= Beginning of Section =
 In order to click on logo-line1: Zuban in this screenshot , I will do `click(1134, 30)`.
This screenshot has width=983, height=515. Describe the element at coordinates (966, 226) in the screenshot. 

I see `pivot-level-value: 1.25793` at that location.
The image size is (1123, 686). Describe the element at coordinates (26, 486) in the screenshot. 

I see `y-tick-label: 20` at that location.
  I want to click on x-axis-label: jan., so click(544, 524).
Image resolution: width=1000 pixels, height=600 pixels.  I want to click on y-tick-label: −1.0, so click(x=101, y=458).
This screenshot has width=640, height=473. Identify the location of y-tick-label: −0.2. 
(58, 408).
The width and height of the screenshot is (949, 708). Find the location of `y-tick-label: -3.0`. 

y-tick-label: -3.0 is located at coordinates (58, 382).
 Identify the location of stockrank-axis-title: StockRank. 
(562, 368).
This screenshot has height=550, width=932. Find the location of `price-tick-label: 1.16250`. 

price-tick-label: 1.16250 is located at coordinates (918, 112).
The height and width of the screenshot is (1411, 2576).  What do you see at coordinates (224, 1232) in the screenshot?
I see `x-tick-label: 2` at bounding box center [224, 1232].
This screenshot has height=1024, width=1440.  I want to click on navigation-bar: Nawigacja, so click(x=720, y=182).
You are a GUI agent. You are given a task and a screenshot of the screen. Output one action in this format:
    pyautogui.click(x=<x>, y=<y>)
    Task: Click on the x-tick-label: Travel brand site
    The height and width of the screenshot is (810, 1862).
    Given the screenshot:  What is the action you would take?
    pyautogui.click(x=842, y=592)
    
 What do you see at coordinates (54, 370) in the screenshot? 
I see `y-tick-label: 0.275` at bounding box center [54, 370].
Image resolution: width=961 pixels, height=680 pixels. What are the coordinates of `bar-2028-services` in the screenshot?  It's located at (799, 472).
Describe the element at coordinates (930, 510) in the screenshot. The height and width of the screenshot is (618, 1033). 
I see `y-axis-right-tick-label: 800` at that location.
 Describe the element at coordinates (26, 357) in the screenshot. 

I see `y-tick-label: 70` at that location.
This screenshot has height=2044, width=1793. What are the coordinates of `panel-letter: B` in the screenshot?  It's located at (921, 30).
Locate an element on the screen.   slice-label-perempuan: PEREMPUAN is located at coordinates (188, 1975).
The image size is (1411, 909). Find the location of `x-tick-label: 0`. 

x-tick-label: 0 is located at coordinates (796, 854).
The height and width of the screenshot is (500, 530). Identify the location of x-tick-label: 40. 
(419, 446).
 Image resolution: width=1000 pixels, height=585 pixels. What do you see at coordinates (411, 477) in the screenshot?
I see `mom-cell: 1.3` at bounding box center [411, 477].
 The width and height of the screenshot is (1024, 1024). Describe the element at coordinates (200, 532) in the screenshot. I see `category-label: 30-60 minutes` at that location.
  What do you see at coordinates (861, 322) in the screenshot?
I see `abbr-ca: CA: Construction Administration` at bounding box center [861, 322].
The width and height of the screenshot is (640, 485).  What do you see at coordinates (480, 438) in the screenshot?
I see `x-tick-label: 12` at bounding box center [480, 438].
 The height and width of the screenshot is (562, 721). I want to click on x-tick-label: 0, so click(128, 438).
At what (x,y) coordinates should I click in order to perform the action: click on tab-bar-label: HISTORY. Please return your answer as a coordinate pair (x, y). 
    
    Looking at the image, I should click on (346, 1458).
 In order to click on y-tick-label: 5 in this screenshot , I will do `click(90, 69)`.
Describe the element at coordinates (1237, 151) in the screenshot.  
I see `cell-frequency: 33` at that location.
= End of Section =
• TASK BRIEF:
Reproduce all of the rows above, swapping every occurrence of "Find the location of" for "Locate" and changing nothing else.

• TASK SOLUTION:
 In order to click on logo-line1: Zuban in this screenshot , I will do `click(1134, 30)`.
This screenshot has width=983, height=515. Describe the element at coordinates (966, 226) in the screenshot. 

I see `pivot-level-value: 1.25793` at that location.
The image size is (1123, 686). Describe the element at coordinates (26, 486) in the screenshot. 

I see `y-tick-label: 20` at that location.
  I want to click on x-axis-label: jan., so click(544, 524).
Image resolution: width=1000 pixels, height=600 pixels.  I want to click on y-tick-label: −1.0, so click(x=101, y=458).
This screenshot has width=640, height=473. Identify the location of y-tick-label: −0.2. 
(58, 408).
The width and height of the screenshot is (949, 708). Locate `y-tick-label: -3.0`. 

y-tick-label: -3.0 is located at coordinates (58, 382).
 Identify the location of stockrank-axis-title: StockRank. 
(562, 368).
This screenshot has height=550, width=932. Locate `price-tick-label: 1.16250`. 

price-tick-label: 1.16250 is located at coordinates (918, 112).
The height and width of the screenshot is (1411, 2576).  What do you see at coordinates (224, 1232) in the screenshot?
I see `x-tick-label: 2` at bounding box center [224, 1232].
This screenshot has height=1024, width=1440.  I want to click on navigation-bar: Nawigacja, so click(x=720, y=182).
You are a GUI agent. You are given a task and a screenshot of the screen. Output one action in this format:
    pyautogui.click(x=<x>, y=<y>)
    Task: Click on the x-tick-label: Travel brand site
    The height and width of the screenshot is (810, 1862).
    Given the screenshot:  What is the action you would take?
    pyautogui.click(x=842, y=592)
    
 What do you see at coordinates (54, 370) in the screenshot? 
I see `y-tick-label: 0.275` at bounding box center [54, 370].
Image resolution: width=961 pixels, height=680 pixels. What are the coordinates of `bar-2028-services` in the screenshot?  It's located at (799, 472).
Describe the element at coordinates (930, 510) in the screenshot. The height and width of the screenshot is (618, 1033). 
I see `y-axis-right-tick-label: 800` at that location.
 Describe the element at coordinates (26, 357) in the screenshot. 

I see `y-tick-label: 70` at that location.
This screenshot has height=2044, width=1793. What are the coordinates of `panel-letter: B` in the screenshot?  It's located at (921, 30).
Locate an element on the screen.   slice-label-perempuan: PEREMPUAN is located at coordinates (188, 1975).
The image size is (1411, 909). Locate `x-tick-label: 0`. 

x-tick-label: 0 is located at coordinates (796, 854).
The height and width of the screenshot is (500, 530). Identify the location of x-tick-label: 40. 
(419, 446).
 Image resolution: width=1000 pixels, height=585 pixels. What do you see at coordinates (411, 477) in the screenshot?
I see `mom-cell: 1.3` at bounding box center [411, 477].
 The width and height of the screenshot is (1024, 1024). Describe the element at coordinates (200, 532) in the screenshot. I see `category-label: 30-60 minutes` at that location.
  What do you see at coordinates (861, 322) in the screenshot?
I see `abbr-ca: CA: Construction Administration` at bounding box center [861, 322].
The width and height of the screenshot is (640, 485).  What do you see at coordinates (480, 438) in the screenshot?
I see `x-tick-label: 12` at bounding box center [480, 438].
 The height and width of the screenshot is (562, 721). I want to click on x-tick-label: 0, so click(128, 438).
At what (x,y) coordinates should I click in order to perform the action: click on tab-bar-label: HISTORY. Please return your answer as a coordinate pair (x, y). 
    
    Looking at the image, I should click on (346, 1458).
 In order to click on y-tick-label: 5 in this screenshot , I will do `click(90, 69)`.
Describe the element at coordinates (1237, 151) in the screenshot.  
I see `cell-frequency: 33` at that location.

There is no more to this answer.